Extracted data entries

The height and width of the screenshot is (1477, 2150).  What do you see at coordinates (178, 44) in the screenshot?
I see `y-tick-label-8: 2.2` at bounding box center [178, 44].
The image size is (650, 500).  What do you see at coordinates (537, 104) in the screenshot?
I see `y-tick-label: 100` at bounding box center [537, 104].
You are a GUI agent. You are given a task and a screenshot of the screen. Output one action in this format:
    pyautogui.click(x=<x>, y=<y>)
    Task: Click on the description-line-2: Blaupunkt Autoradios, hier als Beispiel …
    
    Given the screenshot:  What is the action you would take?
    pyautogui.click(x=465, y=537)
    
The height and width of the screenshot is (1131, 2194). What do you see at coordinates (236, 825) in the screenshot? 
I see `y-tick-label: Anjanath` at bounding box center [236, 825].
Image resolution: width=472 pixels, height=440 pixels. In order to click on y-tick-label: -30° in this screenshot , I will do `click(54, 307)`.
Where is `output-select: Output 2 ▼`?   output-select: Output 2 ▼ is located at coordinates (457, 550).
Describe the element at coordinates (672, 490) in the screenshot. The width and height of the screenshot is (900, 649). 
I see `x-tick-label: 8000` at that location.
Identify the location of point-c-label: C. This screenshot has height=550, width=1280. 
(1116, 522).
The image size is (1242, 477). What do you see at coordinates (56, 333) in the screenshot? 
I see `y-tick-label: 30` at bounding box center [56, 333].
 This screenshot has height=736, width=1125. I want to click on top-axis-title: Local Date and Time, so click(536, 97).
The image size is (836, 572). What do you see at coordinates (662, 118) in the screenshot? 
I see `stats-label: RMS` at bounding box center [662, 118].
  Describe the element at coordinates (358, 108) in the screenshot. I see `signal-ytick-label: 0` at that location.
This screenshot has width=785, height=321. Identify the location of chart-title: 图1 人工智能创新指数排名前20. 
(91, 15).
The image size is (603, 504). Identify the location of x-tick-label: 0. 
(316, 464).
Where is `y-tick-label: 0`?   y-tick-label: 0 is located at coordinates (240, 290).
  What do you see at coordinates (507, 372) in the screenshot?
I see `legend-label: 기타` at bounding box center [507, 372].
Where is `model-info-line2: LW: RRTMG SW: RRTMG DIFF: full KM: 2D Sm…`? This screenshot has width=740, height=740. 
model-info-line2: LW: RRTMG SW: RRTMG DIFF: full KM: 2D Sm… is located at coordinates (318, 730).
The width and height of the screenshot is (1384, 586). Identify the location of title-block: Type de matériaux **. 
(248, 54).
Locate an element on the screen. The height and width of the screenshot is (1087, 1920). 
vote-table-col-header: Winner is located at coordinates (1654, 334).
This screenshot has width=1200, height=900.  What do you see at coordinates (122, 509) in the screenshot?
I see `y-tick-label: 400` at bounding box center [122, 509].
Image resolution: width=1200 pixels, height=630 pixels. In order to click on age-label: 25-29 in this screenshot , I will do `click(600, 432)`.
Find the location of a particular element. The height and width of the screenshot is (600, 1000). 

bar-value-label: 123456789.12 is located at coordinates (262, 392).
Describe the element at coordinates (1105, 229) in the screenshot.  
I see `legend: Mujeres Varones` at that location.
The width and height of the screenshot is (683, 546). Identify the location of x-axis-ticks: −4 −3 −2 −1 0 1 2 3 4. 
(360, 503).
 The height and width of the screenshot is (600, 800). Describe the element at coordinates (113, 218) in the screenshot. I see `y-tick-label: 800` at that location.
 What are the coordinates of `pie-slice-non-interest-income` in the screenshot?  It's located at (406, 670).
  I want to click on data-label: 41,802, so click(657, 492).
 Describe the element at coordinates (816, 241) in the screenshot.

- [Aim of the exercise]: Copy every one of these items above word for word, with nothing changed.

- [Solved problem]:
The height and width of the screenshot is (1477, 2150).  What do you see at coordinates (178, 44) in the screenshot?
I see `y-tick-label-8: 2.2` at bounding box center [178, 44].
The image size is (650, 500).  What do you see at coordinates (537, 104) in the screenshot?
I see `y-tick-label: 100` at bounding box center [537, 104].
You are a GUI agent. You are given a task and a screenshot of the screen. Output one action in this format:
    pyautogui.click(x=<x>, y=<y>)
    Task: Click on the description-line-2: Blaupunkt Autoradios, hier als Beispiel …
    
    Given the screenshot:  What is the action you would take?
    pyautogui.click(x=465, y=537)
    
The height and width of the screenshot is (1131, 2194). What do you see at coordinates (236, 825) in the screenshot? 
I see `y-tick-label: Anjanath` at bounding box center [236, 825].
Image resolution: width=472 pixels, height=440 pixels. In order to click on y-tick-label: -30° in this screenshot , I will do `click(54, 307)`.
Where is `output-select: Output 2 ▼`?   output-select: Output 2 ▼ is located at coordinates (457, 550).
Describe the element at coordinates (672, 490) in the screenshot. The width and height of the screenshot is (900, 649). 
I see `x-tick-label: 8000` at that location.
Identify the location of point-c-label: C. This screenshot has height=550, width=1280. 
(1116, 522).
The image size is (1242, 477). What do you see at coordinates (56, 333) in the screenshot? 
I see `y-tick-label: 30` at bounding box center [56, 333].
 This screenshot has height=736, width=1125. I want to click on top-axis-title: Local Date and Time, so click(536, 97).
The image size is (836, 572). What do you see at coordinates (662, 118) in the screenshot? 
I see `stats-label: RMS` at bounding box center [662, 118].
  Describe the element at coordinates (358, 108) in the screenshot. I see `signal-ytick-label: 0` at that location.
This screenshot has width=785, height=321. Identify the location of chart-title: 图1 人工智能创新指数排名前20. 
(91, 15).
The image size is (603, 504). Identify the location of x-tick-label: 0. 
(316, 464).
Where is `y-tick-label: 0`?   y-tick-label: 0 is located at coordinates (240, 290).
  What do you see at coordinates (507, 372) in the screenshot?
I see `legend-label: 기타` at bounding box center [507, 372].
Where is `model-info-line2: LW: RRTMG SW: RRTMG DIFF: full KM: 2D Sm…`? This screenshot has width=740, height=740. 
model-info-line2: LW: RRTMG SW: RRTMG DIFF: full KM: 2D Sm… is located at coordinates (318, 730).
The width and height of the screenshot is (1384, 586). Identify the location of title-block: Type de matériaux **. 
(248, 54).
Locate an element on the screen. The height and width of the screenshot is (1087, 1920). 
vote-table-col-header: Winner is located at coordinates (1654, 334).
This screenshot has width=1200, height=900.  What do you see at coordinates (122, 509) in the screenshot?
I see `y-tick-label: 400` at bounding box center [122, 509].
Image resolution: width=1200 pixels, height=630 pixels. In order to click on age-label: 25-29 in this screenshot , I will do `click(600, 432)`.
Find the location of a particular element. The height and width of the screenshot is (600, 1000). 

bar-value-label: 123456789.12 is located at coordinates (262, 392).
Describe the element at coordinates (1105, 229) in the screenshot.  
I see `legend: Mujeres Varones` at that location.
The width and height of the screenshot is (683, 546). Identify the location of x-axis-ticks: −4 −3 −2 −1 0 1 2 3 4. 
(360, 503).
 The height and width of the screenshot is (600, 800). Describe the element at coordinates (113, 218) in the screenshot. I see `y-tick-label: 800` at that location.
 What are the coordinates of `pie-slice-non-interest-income` in the screenshot?  It's located at (406, 670).
  I want to click on data-label: 41,802, so click(657, 492).
 Describe the element at coordinates (816, 241) in the screenshot.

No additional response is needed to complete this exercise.